- Opening Delimiter -
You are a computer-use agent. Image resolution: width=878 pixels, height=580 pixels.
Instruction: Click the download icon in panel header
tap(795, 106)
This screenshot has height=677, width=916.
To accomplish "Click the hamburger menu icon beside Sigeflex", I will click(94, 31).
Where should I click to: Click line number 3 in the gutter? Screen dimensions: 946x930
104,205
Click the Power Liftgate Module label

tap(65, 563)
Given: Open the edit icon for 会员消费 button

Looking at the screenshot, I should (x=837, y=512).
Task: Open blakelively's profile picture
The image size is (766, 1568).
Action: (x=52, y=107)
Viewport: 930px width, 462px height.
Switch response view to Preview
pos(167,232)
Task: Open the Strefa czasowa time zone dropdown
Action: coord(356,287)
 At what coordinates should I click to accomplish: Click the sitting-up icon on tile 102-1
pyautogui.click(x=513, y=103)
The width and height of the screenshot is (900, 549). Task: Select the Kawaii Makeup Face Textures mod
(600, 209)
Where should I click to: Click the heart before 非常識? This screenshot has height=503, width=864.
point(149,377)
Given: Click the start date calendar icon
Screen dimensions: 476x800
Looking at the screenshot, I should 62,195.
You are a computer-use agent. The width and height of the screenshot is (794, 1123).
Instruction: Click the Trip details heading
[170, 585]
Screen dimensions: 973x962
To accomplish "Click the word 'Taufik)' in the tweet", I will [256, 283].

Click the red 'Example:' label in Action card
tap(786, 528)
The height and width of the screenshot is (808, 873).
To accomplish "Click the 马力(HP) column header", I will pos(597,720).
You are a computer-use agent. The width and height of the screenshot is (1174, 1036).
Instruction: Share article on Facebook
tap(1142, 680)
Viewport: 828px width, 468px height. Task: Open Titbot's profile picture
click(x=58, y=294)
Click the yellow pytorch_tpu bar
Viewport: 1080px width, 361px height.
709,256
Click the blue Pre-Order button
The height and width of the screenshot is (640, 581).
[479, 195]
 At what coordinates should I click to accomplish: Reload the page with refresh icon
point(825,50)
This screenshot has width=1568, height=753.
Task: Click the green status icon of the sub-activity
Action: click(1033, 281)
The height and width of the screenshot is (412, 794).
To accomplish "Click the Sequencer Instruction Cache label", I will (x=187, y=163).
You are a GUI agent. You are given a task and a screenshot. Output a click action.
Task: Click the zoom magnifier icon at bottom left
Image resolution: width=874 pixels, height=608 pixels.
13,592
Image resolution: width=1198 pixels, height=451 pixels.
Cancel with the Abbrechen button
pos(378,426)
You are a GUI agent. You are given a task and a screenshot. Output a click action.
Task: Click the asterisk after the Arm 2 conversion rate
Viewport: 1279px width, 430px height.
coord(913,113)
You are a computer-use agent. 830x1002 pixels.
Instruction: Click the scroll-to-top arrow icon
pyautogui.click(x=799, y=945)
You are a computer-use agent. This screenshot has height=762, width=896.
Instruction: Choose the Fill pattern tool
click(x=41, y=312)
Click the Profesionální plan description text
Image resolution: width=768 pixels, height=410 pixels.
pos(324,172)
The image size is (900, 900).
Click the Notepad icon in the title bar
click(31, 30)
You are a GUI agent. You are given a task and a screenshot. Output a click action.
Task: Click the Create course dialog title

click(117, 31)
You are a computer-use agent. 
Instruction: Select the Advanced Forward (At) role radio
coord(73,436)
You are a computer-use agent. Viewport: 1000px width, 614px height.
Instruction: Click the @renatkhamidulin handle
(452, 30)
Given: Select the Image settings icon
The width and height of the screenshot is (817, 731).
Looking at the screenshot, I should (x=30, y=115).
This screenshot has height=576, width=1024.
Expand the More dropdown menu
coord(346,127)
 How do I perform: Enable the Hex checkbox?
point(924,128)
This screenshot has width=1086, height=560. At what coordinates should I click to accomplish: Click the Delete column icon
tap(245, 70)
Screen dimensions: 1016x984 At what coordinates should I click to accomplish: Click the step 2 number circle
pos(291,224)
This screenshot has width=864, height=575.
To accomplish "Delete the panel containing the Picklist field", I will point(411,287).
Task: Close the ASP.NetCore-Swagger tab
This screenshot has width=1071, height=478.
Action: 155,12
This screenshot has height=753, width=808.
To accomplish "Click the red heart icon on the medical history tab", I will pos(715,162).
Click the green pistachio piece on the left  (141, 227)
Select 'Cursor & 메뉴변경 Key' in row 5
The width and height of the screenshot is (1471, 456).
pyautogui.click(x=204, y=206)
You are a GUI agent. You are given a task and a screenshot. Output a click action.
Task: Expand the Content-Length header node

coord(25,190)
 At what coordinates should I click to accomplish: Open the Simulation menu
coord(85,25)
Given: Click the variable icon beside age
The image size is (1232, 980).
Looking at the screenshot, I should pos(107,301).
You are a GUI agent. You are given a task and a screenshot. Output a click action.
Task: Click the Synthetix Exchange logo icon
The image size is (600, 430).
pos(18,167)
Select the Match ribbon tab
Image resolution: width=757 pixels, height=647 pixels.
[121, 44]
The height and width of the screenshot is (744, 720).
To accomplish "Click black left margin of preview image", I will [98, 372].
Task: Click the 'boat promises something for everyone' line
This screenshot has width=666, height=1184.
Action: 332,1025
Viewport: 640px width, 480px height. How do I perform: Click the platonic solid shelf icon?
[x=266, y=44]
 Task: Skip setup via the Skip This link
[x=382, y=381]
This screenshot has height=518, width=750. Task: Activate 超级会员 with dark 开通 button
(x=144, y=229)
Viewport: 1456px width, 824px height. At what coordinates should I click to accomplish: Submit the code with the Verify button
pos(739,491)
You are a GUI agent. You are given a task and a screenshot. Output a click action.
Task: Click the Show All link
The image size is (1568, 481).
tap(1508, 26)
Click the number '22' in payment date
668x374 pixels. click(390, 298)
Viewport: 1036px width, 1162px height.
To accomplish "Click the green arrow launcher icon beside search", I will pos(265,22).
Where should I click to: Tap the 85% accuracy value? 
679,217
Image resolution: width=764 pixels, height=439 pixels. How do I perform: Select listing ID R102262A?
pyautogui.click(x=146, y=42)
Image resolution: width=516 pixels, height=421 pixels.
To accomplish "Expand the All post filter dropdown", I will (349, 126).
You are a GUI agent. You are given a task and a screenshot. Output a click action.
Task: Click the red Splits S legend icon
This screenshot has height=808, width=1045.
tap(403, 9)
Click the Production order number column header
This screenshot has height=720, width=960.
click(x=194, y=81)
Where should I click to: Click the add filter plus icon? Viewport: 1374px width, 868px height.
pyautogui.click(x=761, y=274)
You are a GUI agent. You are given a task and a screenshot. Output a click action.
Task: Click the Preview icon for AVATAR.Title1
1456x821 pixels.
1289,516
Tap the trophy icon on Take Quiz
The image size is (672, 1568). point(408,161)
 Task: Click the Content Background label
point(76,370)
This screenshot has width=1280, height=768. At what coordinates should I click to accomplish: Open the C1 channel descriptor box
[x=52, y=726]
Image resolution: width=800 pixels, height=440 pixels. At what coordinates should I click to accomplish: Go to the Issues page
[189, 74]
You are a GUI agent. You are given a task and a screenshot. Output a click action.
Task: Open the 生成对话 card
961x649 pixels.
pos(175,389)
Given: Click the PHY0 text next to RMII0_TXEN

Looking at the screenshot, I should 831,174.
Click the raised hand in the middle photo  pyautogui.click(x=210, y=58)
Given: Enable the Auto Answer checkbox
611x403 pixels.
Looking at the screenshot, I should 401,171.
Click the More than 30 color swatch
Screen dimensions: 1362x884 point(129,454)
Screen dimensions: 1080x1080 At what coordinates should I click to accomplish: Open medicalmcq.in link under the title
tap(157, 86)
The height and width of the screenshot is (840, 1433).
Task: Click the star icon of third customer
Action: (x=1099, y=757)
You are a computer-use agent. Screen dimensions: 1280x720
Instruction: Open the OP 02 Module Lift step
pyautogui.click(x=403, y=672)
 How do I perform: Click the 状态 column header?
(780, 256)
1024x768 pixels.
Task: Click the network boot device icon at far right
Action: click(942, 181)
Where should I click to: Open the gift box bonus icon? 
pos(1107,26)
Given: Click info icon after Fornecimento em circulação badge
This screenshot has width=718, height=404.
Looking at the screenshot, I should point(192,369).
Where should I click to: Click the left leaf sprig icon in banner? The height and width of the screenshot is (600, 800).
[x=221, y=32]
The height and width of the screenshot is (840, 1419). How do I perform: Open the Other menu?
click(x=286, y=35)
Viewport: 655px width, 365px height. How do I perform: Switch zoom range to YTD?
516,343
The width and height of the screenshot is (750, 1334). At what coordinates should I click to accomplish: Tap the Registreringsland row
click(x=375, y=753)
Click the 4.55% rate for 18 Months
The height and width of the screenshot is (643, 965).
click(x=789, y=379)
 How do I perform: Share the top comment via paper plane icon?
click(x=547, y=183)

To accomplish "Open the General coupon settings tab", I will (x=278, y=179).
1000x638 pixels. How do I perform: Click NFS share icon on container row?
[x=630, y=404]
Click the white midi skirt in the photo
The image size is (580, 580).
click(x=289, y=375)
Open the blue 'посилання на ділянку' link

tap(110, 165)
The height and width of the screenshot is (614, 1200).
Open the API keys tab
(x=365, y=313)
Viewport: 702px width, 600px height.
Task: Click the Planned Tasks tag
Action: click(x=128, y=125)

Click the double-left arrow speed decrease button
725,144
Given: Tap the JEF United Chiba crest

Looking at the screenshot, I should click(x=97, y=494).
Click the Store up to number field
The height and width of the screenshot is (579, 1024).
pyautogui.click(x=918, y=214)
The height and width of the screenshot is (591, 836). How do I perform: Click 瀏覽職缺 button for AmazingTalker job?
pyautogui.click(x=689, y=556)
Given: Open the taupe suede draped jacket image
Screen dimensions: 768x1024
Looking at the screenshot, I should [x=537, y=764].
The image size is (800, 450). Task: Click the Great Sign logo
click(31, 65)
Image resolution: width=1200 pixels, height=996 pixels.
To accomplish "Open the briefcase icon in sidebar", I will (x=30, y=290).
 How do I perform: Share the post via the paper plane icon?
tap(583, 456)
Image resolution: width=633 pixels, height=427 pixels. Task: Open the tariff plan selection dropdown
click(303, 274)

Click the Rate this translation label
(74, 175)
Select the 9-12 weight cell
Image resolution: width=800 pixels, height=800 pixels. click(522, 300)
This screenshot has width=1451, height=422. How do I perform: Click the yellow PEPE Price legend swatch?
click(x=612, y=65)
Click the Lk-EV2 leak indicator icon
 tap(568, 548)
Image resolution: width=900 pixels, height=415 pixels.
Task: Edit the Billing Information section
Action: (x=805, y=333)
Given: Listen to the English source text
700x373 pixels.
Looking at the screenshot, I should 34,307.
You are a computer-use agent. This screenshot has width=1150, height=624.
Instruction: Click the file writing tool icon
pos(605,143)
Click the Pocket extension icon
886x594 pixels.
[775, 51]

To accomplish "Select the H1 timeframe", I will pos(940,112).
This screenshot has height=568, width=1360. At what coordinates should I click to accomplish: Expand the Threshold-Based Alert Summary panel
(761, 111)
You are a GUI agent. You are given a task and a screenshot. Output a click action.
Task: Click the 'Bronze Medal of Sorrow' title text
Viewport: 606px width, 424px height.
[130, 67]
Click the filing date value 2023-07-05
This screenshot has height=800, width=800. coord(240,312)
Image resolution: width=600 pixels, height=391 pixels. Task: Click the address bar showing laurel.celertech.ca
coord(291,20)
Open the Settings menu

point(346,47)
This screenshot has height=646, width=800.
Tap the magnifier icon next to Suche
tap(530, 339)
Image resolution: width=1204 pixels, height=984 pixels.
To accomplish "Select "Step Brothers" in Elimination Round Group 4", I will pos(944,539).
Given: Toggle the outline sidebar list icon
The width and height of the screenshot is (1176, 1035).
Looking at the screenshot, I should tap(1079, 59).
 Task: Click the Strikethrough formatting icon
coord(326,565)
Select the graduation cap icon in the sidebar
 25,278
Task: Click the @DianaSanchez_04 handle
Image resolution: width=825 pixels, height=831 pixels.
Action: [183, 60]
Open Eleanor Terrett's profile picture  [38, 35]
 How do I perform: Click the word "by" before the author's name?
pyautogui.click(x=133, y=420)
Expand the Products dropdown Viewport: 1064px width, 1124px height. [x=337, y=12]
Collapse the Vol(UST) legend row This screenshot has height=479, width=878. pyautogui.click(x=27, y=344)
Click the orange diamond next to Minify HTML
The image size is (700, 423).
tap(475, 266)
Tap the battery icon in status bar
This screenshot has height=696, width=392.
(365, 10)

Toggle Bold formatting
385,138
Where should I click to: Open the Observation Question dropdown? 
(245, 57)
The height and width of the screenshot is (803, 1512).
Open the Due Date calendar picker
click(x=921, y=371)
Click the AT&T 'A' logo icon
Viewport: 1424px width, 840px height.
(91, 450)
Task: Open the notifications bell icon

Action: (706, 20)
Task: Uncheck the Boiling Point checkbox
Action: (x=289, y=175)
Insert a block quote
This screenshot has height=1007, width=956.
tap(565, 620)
- Closing Delimiter -
**EXERCISE:**
Show every line of the listing that includes the word "photo".

**SOLUTION TO THE EXERCISE:**
Click the raised hand in the middle photo  pyautogui.click(x=210, y=58)
Click the white midi skirt in the photo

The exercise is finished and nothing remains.